Heteroplasmy. (A) Primers for confirming ATP6 or ARG8^m mtDNA. (B) Probes and restriction enzyme sites for Southern blot analysis. (C) Electrophoresis of a typical colony using the primers shown in panel A. ATP6 or ARG8^m was amplified using P1/P2, giving PCR products of 1,507 bp for the original mtDNA or 2,023 bp for Δatp6::ARG8^m mtDNA (Table 1). Primers P3 and P4 were used for further validation. (D) Southern blot. mtDNA from C. glabrata Δura3 Δarg8, mtDNA primary transformants, and a homoplasmic Δatp6::ARG8m deletion strain were digested with SwaI or TaqI. DNA fragments were separated in 1% agarose and transferred to nitrocellulose. Membranes were hybridized with digoxigenin-labeled ATP6 and ARG8^m probes. The relevant SwaI and TaqI restriction sites and positions of the probes (bar labeled with an asterisk) are shown in panel B.

Fig. 3.

Mitochondrial biogenesis under anaerobiosis. To visualize mitochondria, cells were stained with MitoTracker Green FM. Discrete green staining creates fluorescence from mitochondria. Phase-contrast (A) and fluorescence (B) images of Δatp6 heteroplasmic cells from 0 h, 4 h, 8 h, and 12 h of anaerobic growth in MM are shown.

Fig. 4.

Effect of anaerobic growth on the mitochondrial copy number. mtDNA copy number is expressed as the relative value for cells during aerobic growth at the indicated time point. The approximate value of the mtDNA copy number shown here decreased with time during anaerobic growth. mtDNA copy number is a highly approximate value of the number of mitochondria and is not exact because of mtDNA concatemers (52) and mitochondria without mtDNA (48). Error bars indicate standard deviations.

Fig. 5.

Elimination of mtDNA heteroplasmy.

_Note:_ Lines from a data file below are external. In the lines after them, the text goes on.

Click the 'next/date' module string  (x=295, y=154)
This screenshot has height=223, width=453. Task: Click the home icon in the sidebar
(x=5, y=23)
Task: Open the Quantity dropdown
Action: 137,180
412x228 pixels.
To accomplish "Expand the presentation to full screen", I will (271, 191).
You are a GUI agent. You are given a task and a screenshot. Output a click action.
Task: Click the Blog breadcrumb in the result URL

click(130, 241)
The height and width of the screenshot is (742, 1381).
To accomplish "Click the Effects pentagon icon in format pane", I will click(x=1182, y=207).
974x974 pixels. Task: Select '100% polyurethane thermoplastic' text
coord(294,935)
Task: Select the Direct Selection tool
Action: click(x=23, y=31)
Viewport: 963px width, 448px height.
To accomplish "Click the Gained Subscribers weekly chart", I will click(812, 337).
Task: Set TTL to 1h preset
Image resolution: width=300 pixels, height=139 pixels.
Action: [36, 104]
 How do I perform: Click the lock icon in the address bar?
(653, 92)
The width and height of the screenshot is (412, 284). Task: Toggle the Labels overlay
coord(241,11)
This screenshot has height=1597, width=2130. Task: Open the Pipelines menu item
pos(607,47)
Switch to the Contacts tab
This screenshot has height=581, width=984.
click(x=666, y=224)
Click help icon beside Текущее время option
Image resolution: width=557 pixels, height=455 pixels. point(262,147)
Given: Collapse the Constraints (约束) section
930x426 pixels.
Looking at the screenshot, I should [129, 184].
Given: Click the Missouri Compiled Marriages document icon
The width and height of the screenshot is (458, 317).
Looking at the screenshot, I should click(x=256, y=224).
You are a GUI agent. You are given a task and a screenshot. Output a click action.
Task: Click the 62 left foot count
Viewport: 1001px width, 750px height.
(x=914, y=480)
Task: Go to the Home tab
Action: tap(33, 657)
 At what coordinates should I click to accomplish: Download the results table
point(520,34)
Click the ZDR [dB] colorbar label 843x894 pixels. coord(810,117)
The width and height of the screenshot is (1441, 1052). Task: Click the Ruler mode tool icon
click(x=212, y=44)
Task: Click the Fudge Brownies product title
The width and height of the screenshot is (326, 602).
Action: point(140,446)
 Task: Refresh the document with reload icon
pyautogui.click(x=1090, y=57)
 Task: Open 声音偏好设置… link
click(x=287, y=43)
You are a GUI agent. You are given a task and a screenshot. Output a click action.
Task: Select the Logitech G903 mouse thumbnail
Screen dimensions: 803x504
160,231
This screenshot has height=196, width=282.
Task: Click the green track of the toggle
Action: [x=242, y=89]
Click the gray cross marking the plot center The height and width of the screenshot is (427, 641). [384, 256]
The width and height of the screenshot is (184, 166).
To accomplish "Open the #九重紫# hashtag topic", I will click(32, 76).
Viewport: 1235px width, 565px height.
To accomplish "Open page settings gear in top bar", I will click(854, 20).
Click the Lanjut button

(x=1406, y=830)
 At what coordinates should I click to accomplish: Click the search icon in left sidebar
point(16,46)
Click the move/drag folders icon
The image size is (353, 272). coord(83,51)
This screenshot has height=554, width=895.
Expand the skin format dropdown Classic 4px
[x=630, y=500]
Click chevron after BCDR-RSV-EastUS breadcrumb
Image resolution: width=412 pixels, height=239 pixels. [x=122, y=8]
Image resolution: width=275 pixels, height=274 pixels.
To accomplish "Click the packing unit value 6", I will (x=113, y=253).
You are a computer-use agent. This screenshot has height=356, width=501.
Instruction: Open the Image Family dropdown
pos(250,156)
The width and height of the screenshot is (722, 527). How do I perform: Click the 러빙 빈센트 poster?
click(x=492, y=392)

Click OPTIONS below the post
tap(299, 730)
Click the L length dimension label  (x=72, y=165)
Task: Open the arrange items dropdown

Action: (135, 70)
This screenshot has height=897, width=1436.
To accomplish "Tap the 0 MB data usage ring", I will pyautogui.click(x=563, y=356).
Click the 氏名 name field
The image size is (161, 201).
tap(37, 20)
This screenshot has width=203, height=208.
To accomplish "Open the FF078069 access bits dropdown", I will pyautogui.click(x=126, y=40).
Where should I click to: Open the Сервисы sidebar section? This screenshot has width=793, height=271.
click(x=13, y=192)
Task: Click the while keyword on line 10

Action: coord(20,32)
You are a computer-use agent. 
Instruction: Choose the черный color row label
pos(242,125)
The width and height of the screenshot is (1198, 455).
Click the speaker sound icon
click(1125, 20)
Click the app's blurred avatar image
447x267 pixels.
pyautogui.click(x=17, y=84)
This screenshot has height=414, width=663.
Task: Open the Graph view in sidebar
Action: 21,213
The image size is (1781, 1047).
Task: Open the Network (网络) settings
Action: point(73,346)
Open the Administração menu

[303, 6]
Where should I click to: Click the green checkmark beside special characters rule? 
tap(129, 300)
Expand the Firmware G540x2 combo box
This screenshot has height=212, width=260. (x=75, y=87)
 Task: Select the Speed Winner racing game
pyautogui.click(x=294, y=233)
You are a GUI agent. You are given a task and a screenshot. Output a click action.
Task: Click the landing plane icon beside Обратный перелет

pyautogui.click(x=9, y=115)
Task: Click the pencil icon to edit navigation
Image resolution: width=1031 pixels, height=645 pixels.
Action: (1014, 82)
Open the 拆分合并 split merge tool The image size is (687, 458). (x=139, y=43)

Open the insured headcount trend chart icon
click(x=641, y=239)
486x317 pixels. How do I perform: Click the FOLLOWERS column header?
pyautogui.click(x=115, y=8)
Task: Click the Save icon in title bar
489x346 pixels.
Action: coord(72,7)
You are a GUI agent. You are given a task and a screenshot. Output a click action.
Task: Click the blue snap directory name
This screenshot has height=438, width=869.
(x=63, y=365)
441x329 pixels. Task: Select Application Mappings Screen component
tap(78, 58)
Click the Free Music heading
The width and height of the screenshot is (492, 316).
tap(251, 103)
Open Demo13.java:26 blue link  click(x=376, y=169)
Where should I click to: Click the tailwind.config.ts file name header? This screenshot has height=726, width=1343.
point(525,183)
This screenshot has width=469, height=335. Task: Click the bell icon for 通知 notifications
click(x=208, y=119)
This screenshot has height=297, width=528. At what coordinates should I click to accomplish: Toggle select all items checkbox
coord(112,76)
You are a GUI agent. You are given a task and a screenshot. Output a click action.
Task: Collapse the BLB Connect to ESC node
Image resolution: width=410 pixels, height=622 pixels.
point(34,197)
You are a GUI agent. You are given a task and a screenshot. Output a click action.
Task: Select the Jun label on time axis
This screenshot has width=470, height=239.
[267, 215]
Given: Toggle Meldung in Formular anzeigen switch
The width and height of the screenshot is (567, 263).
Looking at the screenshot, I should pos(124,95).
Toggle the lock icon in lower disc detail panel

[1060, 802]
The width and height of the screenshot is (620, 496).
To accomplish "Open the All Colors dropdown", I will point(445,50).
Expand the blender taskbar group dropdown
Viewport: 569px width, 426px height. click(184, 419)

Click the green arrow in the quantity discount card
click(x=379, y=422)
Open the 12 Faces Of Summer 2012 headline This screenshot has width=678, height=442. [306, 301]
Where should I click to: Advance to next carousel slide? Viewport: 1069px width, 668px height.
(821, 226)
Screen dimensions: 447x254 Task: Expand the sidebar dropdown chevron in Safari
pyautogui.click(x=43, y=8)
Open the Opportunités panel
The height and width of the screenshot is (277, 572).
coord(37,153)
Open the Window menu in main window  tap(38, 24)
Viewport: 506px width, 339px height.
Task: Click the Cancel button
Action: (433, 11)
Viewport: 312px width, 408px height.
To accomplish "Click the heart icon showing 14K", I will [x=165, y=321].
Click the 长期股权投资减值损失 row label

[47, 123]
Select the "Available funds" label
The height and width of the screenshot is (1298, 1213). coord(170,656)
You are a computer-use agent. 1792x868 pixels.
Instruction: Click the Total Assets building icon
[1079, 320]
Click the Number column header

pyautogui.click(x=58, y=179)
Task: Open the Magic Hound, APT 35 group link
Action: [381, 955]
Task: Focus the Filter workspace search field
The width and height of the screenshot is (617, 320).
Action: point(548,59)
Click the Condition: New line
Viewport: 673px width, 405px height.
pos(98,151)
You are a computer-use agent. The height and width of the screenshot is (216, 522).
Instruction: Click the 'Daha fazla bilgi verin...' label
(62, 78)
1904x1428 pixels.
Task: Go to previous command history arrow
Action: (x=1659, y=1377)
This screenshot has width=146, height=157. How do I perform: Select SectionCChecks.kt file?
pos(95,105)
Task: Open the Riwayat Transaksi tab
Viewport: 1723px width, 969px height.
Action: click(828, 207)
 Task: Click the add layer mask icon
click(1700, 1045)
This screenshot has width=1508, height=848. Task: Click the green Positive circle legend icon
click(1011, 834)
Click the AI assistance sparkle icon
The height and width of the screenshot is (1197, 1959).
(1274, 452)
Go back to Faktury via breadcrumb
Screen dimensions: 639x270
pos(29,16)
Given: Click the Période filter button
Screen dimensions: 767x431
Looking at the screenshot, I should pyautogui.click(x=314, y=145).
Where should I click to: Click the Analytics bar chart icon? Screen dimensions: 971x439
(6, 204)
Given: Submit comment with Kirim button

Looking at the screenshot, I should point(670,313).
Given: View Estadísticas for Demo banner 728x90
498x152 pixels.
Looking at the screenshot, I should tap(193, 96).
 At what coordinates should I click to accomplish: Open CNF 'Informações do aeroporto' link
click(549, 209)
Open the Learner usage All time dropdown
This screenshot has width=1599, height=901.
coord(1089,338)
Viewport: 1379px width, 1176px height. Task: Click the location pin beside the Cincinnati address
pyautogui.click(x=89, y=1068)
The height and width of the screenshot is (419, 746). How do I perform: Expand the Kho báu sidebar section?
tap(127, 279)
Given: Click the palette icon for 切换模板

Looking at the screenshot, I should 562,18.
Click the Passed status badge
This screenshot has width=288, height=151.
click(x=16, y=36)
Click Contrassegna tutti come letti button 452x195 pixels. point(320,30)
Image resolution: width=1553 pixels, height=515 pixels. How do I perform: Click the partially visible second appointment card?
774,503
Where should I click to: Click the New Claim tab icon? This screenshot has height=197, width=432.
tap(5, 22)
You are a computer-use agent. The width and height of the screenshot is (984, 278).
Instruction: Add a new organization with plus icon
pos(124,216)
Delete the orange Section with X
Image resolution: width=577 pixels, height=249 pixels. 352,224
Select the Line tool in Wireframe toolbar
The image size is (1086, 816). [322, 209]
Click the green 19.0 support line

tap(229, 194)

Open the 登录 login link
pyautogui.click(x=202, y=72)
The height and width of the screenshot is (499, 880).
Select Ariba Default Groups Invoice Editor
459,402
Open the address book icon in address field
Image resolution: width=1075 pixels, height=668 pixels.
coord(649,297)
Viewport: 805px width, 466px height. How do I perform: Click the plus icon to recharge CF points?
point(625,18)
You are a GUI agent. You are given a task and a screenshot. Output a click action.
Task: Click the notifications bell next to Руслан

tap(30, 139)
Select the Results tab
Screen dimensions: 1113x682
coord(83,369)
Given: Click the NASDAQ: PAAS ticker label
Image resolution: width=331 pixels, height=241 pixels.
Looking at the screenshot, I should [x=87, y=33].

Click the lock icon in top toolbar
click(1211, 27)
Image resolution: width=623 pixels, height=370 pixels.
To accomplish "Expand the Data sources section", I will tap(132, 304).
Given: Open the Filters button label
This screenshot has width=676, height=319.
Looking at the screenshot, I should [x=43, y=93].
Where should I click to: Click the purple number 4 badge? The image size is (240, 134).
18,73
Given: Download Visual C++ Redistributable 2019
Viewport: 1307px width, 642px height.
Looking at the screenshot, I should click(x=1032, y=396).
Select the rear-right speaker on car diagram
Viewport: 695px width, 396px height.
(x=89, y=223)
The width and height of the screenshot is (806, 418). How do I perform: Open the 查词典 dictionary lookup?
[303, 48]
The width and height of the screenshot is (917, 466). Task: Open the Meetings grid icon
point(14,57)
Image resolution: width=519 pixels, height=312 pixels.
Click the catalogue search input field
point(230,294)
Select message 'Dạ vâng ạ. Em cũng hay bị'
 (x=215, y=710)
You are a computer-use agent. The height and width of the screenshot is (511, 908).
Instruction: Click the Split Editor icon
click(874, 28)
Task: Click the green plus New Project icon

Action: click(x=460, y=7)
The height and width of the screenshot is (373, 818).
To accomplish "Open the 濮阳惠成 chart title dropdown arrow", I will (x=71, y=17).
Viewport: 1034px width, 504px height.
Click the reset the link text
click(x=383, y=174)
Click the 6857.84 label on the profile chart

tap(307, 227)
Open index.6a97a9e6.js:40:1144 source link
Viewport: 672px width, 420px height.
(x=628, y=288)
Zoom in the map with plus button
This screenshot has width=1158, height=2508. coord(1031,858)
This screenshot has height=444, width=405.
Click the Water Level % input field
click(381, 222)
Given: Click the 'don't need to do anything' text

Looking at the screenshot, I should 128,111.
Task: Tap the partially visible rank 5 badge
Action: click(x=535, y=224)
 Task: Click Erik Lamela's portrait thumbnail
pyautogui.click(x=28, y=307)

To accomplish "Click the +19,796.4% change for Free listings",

The relative ratio of mtDNA(ATP6) and mtDNA(Δatp6::ARG8^m) could be determined by qPCR of ATP6 and ARG8^m because the two genes were unique in the two kinds of mtDNA molecules. Error bars indicate standard deviations.

Fig. 6.

ROS production in different kinds of yeast cells. ▵, C. glabrata with only mtDNA(ATP6); □, C. glabrata with both mtDNA(ATP6) and mtDNA(Δatp6::ARG8^m); ▪, C. glabrata with only mtDNA(Δatp6::ARG8^m). Error bars indicate standard deviations.

Fig. 7.

Process of mtDNA transformation and heteroplasmy dynamics. The original mtDNA contained all essential genes for oxidative phosphorylation, which supplied the cell with more ATP and facilitated growth. The transformed mtDNA lacked the ATP6 gene, which is essential for oxidative phosphorylation, but contained the ARG8^m gene, which is essential for cell growth on medium without arginine.